The direction is different and the search is more accurate.
overfitting
Over-fitting is also called over-learning. Its intuitive manifestation is that the algorithm performs well on the training set, but does not perform well on the test set, resulting in poor generalization performance.
Overfitting is caused by the fact that the training data contains sampling errors during the model parameter fitting process, and the complex model also fits the sampling errors during training. The so-called sampling error refers to the deviation between the sample set obtained by sampling and the overall data set.
The model itself is so complex that it fits the noise in the training sample set. At this time, you need to choose a simpler model or crop the model
The training samples are too few or lack representativeness. At this time, it is necessary to increase the number of samples or increase the diversity of samples
The interference of training sample noise causes the model to fit these noises. In this case, it is necessary to eliminate the noisy data or switch to a model that is not sensitive to noise.
solution
Dropout
The difference between Dropout and Pooling
subtopic
During forward propagation, we let the activation value of a certain neuron stop working with a certain probability p, which can make the model more generalizable because it will not rely too much on certain local features.
Regularization
What effect does Regularization have on the parameter w?
What is weight decay, and how is it related to Regularization?
The purpose of L2 regularization is to attenuate the weight to a smaller value and reduce the problem of model overfitting to a certain extent, so weight attenuation is also called L2 regularization.
Fine-tuning
Most parameters do not need to be updated, and the actual parameters are greatly reduced.
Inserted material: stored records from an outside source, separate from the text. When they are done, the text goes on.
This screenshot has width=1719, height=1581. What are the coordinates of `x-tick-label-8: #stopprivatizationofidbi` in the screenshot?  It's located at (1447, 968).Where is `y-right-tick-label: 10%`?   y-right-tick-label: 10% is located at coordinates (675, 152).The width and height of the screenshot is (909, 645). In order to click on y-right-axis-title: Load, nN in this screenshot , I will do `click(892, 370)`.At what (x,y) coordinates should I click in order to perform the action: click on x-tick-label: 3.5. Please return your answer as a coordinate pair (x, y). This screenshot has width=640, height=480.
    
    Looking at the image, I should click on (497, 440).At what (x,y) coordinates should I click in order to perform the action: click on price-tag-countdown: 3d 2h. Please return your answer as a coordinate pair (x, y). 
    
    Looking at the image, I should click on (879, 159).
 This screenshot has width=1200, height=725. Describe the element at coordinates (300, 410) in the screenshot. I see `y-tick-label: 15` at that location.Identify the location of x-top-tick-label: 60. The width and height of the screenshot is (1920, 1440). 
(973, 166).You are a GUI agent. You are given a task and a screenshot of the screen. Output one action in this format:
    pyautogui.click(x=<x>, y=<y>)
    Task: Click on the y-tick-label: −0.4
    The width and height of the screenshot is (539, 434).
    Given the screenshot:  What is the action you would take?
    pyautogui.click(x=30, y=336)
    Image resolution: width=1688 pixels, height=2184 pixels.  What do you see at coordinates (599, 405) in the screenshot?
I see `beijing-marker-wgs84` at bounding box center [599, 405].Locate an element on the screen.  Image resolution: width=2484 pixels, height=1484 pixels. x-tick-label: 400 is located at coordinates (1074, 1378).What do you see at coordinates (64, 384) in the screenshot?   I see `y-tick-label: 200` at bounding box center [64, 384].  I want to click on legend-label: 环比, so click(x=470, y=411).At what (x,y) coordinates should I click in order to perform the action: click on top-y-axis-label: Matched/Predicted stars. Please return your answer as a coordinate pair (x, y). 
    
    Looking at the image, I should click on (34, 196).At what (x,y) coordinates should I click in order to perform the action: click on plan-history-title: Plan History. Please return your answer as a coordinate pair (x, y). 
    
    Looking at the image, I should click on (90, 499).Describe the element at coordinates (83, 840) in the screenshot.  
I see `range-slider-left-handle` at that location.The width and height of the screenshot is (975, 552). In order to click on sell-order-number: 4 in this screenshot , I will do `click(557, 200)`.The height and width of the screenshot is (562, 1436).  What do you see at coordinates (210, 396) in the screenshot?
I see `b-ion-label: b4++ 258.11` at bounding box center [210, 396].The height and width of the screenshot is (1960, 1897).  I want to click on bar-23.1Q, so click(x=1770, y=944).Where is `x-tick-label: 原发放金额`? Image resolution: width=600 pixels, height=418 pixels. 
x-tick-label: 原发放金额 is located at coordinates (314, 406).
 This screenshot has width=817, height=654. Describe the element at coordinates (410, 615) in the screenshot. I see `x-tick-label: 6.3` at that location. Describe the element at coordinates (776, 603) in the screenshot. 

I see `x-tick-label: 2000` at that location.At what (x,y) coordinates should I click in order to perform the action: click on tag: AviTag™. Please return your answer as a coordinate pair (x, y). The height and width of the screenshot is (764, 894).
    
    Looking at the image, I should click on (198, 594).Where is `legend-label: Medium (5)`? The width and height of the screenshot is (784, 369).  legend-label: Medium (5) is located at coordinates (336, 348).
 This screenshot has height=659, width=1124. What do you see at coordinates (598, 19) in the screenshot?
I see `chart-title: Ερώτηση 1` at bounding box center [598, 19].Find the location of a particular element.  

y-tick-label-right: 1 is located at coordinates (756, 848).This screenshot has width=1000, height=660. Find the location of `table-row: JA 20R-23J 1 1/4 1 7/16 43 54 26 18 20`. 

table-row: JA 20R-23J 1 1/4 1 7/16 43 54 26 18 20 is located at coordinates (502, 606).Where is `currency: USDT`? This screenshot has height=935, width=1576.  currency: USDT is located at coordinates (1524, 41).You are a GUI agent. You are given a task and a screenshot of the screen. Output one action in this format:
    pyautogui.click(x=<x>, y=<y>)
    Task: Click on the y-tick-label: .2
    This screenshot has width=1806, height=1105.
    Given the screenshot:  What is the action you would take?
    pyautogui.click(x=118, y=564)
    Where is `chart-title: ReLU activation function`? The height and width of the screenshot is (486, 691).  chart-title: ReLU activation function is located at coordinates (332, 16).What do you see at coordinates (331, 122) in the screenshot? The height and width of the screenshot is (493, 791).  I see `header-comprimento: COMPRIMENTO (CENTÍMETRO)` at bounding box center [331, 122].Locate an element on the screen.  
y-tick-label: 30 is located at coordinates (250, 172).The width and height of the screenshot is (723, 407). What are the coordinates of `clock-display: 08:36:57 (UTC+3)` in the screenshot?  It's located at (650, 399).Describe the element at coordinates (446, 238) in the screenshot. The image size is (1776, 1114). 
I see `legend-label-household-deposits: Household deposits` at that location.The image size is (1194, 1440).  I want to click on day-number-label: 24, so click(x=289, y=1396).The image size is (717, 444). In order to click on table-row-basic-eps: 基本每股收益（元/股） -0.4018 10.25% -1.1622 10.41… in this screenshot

Freeze part of the convolutional layers of the pre-trained model (usually the majority of the convolutional layers close to the input, since these layers retain a lot of underlying information) or even freeze any network layers, and train the remaining convolutional layers (usually the parts close to the output convolutional layer) and fully connected layer.
The principle of fine-tuning is to use the known network structure and known network parameters, modify the output layer to our own layer, and fine-tune the parameters of several layers before the last layer, thus effectively utilizing the powerful generalization capabilities of deep neural networks. fine tuning capabilities, and eliminates the need to design complex models and time-consuming training, so fine tuning is a more suitable choice when the amount of data is insufficient.
significance
Stand on the shoulders of giants: There is a high probability that the model trained by predecessors will be stronger than the model you build from scratch. There is no need to reinvent the wheel.
The training cost can be very low: If you use the method of deriving feature vectors for transfer learning, the later training cost is very low, there is no pressure on the CPU, and it can be done without a deep learning machine.
Suitable for small data sets: For situations where the data set itself is small (thousands of images), it is unrealistic to train a large neural network with tens of millions of parameters from scratch, because the larger the model, the greater the data volume requirements. , overfitting cannot be avoided. At this time, if you still want to use the super feature extraction capabilities of large neural networks, you can only rely on transfer learning.
migration model
Transfer learning (Transfer learning), as the name suggests, is to transfer the parameters of a trained model (pre-trained model) to a new model to help the new model train. Considering that most data or tasks are related, through transfer learning we can share the learned model parameters (which can also be understood as the knowledge learned by the model) to the new model in some way to speed up the process. Optimizing the learning efficiency of the model does not require learning from scratch like most networks.